Zhongjin Gold Co., China’s first-ever gold producer, recently bowed on the Shanghai Stock Exchange, and by the end of its first day of trading, its A shares had closed at 8.82 yuan — more than double their initial public offering of 4.05 yuan. The debut was one of the most successful on the exchange this year.

Zhongjin had offered 100 million A shares at 4.05 yuan, representing 35.7% of the firm’s equity.

Banking on the traditional Chinese affinity for gold, several analysts had predicted an opening-day close of between 7 and 8 yuan for Zhongjin, which is 88.5%-owned by China’s largest gold miner, China Gold Group.

In China, IPOs are usually successful, and in the past the price of a stock often doubled or tripled on the first day of trading.
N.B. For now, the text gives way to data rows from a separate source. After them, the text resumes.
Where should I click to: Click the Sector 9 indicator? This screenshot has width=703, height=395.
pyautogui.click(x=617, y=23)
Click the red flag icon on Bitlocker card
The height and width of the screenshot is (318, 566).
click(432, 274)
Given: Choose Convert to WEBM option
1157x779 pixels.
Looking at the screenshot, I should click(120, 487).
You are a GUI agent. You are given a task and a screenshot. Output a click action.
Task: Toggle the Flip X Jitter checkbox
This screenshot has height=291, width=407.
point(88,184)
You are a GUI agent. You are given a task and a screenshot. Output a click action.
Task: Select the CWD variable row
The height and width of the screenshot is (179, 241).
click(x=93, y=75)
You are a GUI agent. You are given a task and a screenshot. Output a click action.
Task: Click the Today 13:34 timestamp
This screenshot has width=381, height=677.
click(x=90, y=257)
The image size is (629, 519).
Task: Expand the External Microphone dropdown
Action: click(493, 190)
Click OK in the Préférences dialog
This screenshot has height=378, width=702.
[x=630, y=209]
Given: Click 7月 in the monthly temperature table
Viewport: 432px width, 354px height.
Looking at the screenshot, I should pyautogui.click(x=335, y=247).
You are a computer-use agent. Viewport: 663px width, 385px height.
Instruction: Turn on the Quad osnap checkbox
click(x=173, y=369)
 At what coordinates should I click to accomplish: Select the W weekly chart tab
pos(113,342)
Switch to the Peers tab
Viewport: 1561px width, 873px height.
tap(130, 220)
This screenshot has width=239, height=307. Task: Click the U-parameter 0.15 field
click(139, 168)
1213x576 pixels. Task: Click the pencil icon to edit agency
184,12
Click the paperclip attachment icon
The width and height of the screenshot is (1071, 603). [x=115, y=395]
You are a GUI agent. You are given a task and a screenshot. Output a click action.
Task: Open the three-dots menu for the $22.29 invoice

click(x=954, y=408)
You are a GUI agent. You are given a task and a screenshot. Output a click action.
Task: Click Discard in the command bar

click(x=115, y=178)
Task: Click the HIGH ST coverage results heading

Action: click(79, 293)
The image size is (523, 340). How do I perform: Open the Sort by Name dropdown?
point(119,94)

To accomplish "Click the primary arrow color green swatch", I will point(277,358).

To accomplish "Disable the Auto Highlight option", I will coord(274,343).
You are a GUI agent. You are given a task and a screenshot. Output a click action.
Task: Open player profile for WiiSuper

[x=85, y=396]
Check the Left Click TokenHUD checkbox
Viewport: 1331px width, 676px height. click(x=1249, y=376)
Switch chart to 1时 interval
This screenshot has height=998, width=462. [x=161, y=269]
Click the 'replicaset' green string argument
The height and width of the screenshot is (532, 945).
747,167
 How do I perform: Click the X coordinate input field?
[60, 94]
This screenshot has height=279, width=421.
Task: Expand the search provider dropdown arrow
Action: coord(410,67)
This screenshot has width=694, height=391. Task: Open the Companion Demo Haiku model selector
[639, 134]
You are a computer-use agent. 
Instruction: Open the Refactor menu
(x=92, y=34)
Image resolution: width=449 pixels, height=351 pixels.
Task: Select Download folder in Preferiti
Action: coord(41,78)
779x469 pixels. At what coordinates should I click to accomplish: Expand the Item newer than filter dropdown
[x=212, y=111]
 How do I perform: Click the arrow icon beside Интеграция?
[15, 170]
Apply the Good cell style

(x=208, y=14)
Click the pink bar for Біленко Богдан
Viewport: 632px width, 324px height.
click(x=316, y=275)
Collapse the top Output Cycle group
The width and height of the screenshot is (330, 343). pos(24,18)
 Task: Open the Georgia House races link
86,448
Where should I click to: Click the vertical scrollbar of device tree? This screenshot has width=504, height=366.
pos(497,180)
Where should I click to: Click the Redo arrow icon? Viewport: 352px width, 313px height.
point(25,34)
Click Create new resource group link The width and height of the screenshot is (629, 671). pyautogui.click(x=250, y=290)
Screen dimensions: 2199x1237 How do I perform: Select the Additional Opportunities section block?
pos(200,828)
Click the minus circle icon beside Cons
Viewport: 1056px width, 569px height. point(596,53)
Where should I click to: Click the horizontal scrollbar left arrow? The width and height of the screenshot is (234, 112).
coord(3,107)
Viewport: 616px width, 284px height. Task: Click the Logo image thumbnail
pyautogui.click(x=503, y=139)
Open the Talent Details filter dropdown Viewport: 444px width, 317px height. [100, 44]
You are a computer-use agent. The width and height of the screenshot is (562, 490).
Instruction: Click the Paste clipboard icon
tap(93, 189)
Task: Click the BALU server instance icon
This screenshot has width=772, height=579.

However, during the past two months, with the growing number of IPOs, the gains have been more modest.

Zhongjin Gold’s listing is another step in the liberalization of an industry long controlled by the government. Last year, the central bank relinquished its control over gold to the Shanghai Gold Exchange, where spot gold is traded.

Before that, the central bank controlled the sector by fixing prices and acting as the sole intermediary between domestic buyers and sellers.

Launched in October 2002, the Shanhai Stock Exchange signaled the opening of one of the largest gold markets: China is the world’s third-largest gold consumer and the fourth-largest gold producer.

The A shares of another major gold producer, Shandong Gold Mining Co., will have their first listing in late August. In mid-August the company was offering 60 million A shares, representing 37.5% of its total equity, at 4.78 yuan per share, or almost 18 times its 2002 earnings per share.